==== LISTED RECORDS

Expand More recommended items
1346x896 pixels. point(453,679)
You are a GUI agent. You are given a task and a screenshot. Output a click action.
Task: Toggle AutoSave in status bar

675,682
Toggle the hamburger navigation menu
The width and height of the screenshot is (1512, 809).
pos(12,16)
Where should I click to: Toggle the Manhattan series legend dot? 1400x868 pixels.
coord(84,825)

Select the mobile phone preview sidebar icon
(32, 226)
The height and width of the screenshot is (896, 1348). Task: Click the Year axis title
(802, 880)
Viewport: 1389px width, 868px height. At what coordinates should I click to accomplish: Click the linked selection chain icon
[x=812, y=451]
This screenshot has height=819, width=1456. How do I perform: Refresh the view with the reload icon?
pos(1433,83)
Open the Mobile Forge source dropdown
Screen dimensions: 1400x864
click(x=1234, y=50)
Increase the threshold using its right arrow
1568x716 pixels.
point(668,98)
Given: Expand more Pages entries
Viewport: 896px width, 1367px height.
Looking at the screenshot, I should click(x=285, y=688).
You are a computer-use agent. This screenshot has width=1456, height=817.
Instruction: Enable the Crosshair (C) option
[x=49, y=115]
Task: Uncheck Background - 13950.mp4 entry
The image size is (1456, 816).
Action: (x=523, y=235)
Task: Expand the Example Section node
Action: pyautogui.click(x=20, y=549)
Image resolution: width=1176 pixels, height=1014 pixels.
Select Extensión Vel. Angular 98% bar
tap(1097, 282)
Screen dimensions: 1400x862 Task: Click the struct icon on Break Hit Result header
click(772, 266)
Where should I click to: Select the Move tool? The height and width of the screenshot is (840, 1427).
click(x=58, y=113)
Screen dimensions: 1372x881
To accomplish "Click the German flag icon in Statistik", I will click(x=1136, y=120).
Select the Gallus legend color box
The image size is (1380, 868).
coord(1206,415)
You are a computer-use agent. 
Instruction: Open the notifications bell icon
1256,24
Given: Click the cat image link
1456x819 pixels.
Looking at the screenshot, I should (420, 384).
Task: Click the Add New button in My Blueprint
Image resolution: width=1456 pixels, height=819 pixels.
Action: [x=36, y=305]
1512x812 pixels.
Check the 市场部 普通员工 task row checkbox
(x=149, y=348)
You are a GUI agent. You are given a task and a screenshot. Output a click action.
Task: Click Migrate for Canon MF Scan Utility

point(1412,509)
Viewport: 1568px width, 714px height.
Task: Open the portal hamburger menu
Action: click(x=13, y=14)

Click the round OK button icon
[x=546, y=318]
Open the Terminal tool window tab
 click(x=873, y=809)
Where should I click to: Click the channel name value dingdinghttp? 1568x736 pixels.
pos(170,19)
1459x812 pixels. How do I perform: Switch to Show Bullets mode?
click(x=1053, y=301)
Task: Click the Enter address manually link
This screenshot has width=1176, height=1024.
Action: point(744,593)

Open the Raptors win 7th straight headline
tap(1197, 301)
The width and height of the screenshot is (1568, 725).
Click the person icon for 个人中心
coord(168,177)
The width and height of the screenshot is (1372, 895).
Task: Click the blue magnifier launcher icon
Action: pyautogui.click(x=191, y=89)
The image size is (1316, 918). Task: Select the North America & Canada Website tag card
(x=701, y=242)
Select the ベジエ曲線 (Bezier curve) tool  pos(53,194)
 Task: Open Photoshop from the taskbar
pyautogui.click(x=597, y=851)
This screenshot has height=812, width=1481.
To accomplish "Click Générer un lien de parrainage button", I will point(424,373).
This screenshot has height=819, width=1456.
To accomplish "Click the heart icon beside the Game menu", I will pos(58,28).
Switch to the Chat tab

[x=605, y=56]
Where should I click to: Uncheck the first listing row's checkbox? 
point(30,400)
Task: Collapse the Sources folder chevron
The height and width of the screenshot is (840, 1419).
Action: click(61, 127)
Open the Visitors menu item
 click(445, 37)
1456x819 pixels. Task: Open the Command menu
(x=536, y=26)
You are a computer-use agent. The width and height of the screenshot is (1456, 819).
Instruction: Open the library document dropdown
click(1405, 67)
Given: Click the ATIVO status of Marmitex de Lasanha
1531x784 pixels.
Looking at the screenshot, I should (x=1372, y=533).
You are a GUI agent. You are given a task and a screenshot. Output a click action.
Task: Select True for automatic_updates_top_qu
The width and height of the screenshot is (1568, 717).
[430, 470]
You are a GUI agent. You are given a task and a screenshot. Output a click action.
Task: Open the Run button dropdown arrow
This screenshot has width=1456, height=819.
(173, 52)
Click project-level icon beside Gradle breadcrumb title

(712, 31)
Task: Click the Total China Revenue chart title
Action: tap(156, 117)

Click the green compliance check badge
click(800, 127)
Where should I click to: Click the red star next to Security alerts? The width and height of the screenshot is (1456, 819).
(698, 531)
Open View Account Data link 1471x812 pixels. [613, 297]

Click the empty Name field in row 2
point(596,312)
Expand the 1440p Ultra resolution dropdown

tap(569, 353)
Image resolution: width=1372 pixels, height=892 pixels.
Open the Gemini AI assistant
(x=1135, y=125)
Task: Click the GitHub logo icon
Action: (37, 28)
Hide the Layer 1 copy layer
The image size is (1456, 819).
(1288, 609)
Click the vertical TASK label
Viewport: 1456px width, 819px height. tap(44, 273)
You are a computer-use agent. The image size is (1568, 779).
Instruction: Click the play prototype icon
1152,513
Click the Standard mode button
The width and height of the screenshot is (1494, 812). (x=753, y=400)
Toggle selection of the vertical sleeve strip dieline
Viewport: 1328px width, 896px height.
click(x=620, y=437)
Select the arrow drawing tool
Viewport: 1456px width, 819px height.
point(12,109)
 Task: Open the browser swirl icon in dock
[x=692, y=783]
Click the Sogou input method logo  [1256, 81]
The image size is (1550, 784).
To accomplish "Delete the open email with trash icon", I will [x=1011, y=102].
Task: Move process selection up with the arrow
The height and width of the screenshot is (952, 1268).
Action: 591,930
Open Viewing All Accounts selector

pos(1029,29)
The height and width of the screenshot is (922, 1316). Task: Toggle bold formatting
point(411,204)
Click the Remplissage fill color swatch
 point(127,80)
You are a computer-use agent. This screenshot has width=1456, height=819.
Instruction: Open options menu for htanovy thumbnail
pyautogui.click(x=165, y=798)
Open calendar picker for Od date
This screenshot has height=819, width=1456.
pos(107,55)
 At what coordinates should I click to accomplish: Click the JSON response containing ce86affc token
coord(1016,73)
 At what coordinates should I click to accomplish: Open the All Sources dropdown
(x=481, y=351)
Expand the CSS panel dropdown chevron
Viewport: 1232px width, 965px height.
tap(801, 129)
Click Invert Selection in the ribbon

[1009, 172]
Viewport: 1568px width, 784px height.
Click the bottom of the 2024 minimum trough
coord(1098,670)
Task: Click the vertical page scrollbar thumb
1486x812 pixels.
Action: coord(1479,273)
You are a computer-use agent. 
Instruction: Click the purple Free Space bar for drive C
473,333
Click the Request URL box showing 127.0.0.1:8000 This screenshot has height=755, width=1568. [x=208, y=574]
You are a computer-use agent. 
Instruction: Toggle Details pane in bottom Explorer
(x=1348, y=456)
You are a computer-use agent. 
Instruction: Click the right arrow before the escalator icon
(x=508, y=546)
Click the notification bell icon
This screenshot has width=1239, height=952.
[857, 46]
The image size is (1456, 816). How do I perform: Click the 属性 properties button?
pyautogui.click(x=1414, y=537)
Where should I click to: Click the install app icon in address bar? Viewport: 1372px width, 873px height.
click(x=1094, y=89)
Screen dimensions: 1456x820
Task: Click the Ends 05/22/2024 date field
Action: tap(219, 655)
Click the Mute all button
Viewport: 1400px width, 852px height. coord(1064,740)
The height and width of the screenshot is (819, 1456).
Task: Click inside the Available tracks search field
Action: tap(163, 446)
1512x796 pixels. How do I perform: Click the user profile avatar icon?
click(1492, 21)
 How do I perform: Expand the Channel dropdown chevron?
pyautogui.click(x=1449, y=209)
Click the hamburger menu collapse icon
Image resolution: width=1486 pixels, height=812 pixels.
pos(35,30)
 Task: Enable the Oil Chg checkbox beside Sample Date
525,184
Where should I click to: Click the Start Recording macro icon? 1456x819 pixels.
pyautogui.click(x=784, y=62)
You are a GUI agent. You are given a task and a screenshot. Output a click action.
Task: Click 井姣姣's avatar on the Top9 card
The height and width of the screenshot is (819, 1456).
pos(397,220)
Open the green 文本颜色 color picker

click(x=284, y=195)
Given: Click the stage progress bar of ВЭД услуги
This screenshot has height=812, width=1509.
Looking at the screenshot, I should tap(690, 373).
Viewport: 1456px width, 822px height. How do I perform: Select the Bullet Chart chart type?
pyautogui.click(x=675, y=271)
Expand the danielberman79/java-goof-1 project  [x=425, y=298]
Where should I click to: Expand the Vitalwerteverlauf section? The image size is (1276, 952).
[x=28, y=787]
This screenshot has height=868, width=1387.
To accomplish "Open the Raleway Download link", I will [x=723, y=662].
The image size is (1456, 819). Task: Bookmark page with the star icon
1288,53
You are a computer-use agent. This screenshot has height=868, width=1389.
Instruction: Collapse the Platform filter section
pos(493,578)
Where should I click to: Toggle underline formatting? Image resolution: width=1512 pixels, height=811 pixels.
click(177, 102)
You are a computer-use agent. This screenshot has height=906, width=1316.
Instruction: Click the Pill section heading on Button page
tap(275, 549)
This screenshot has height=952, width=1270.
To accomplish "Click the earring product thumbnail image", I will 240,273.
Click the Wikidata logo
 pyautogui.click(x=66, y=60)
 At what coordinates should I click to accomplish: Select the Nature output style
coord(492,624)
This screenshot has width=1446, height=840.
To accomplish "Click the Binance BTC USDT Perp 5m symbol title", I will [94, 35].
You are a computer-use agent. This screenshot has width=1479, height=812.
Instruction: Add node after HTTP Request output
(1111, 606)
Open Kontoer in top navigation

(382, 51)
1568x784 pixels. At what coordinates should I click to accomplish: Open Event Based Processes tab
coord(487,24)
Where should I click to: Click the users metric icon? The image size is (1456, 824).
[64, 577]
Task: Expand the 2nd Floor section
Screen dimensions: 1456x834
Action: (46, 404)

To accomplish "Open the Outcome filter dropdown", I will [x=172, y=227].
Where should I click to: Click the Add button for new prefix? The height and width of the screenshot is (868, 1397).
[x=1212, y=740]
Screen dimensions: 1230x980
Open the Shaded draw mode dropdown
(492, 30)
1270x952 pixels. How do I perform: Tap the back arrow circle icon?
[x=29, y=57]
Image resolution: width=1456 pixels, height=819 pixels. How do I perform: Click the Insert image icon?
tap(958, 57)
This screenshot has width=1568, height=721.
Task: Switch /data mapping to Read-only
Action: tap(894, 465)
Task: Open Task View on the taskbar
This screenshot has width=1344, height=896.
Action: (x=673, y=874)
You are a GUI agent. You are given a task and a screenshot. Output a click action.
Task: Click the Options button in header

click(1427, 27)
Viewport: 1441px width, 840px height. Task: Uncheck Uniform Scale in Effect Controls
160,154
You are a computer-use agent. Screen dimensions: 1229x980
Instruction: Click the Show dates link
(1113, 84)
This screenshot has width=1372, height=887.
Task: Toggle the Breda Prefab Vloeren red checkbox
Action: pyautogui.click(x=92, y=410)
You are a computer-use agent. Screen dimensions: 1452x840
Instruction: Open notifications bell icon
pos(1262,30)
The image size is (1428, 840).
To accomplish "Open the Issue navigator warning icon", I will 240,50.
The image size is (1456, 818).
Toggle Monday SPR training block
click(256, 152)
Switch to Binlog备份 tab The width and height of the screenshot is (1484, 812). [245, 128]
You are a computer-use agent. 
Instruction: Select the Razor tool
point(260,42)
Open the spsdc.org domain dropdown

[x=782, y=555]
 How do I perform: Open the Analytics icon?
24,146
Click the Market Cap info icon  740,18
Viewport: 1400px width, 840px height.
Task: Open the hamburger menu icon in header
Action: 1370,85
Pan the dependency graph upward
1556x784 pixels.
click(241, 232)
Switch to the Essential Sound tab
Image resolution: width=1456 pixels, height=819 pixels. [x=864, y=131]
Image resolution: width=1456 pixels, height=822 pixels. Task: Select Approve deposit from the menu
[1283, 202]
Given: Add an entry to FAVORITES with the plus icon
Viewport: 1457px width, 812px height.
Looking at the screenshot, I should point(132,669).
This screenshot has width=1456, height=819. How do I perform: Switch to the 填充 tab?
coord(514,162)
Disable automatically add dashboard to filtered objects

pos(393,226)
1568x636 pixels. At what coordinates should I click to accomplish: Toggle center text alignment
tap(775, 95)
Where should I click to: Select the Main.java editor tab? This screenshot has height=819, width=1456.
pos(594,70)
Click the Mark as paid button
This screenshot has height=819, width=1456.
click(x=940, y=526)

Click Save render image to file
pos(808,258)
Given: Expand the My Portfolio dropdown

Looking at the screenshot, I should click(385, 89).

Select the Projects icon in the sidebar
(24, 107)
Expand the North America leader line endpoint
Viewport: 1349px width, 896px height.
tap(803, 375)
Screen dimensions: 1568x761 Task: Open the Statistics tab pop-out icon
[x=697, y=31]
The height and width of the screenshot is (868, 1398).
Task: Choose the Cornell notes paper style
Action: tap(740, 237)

========

YOUR OBJECTIVE —
Every line that contains the string "will" should be returned from the data.

EXERCISE RESULT —
To accomplish "Click the German flag icon in Statistik", I will click(x=1136, y=120).
To accomplish "Click Générer un lien de parrainage button", I will point(424,373).
To accomplish "Click the heart icon beside the Game menu", I will pos(58,28).
To accomplish "Delete the open email with trash icon", I will [x=1011, y=102].
To accomplish "Open the Raleway Download link", I will [x=723, y=662].
To accomplish "Click the earring product thumbnail image", I will 240,273.
To accomplish "Click the Binance BTC USDT Perp 5m symbol title", I will [94, 35].
To accomplish "Open the Outcome filter dropdown", I will [x=172, y=227].
To accomplish "Open the Issue navigator warning icon", I will 240,50.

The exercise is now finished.